• [Task details]:
Search the records for the word "bookmarks" and copy each line in which it appears.

• [Exercise data]:
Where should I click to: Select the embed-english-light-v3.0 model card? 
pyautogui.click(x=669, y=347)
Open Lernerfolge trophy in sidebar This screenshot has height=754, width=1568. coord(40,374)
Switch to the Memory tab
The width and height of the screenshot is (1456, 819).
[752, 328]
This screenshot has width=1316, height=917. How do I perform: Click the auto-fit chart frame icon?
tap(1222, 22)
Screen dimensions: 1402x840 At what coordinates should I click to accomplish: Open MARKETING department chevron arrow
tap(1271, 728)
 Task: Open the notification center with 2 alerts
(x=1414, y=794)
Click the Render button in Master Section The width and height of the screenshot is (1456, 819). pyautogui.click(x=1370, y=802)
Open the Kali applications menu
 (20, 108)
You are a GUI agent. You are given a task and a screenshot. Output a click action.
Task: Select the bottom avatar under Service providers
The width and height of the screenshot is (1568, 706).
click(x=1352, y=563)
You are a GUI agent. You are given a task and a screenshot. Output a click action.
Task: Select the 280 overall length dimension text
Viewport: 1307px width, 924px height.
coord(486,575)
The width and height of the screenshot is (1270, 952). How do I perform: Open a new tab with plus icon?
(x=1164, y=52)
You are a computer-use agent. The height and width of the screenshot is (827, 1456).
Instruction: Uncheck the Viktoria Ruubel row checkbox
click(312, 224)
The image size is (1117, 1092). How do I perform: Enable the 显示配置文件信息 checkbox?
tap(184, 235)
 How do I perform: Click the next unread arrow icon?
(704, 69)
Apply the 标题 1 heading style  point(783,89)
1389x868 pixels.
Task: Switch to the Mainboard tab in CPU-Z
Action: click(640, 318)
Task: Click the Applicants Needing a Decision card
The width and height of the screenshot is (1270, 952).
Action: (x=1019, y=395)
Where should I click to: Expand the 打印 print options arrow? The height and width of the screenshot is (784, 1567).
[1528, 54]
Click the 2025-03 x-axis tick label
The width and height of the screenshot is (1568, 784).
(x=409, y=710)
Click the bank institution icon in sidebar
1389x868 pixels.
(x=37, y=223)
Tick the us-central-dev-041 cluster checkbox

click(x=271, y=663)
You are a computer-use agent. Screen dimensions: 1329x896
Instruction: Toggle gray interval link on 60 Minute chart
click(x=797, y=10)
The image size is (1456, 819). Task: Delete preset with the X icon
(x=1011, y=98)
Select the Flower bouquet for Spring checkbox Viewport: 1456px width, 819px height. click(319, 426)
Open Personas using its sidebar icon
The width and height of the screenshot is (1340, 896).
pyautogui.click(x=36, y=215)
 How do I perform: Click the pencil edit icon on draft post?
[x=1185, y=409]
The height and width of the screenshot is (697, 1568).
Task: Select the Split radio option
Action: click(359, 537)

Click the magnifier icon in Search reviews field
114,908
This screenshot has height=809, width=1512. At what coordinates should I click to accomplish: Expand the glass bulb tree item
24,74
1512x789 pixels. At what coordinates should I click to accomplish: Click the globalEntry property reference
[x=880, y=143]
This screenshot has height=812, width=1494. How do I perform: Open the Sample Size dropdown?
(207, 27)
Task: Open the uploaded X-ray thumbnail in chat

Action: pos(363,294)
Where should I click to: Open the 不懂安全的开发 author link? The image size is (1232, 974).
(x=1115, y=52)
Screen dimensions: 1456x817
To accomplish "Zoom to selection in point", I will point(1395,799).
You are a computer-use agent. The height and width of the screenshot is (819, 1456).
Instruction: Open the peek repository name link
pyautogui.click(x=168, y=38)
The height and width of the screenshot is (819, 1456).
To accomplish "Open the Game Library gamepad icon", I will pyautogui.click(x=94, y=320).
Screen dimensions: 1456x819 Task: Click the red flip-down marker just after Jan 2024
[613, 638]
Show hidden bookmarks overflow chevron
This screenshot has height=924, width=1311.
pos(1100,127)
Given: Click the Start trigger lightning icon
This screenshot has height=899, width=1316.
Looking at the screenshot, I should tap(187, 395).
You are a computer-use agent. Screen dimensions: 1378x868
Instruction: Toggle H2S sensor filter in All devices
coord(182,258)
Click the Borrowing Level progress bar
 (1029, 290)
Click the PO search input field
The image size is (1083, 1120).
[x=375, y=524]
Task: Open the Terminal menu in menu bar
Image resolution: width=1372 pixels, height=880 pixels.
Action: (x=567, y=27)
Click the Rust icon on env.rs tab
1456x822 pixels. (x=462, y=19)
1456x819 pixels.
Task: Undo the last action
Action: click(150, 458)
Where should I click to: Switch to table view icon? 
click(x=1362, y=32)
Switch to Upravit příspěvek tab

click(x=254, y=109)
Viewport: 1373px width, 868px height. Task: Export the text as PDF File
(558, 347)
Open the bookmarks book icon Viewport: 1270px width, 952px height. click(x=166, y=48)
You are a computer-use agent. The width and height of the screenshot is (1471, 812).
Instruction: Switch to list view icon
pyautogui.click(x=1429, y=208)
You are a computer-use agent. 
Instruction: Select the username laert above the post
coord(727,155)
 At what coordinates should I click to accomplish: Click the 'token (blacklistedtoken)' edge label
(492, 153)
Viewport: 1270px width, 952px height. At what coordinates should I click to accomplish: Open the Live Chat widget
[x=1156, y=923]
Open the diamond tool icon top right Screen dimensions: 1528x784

• [Written response]:
Show hidden bookmarks overflow chevron
Open the bookmarks book icon Viewport: 1270px width, 952px height. click(x=166, y=48)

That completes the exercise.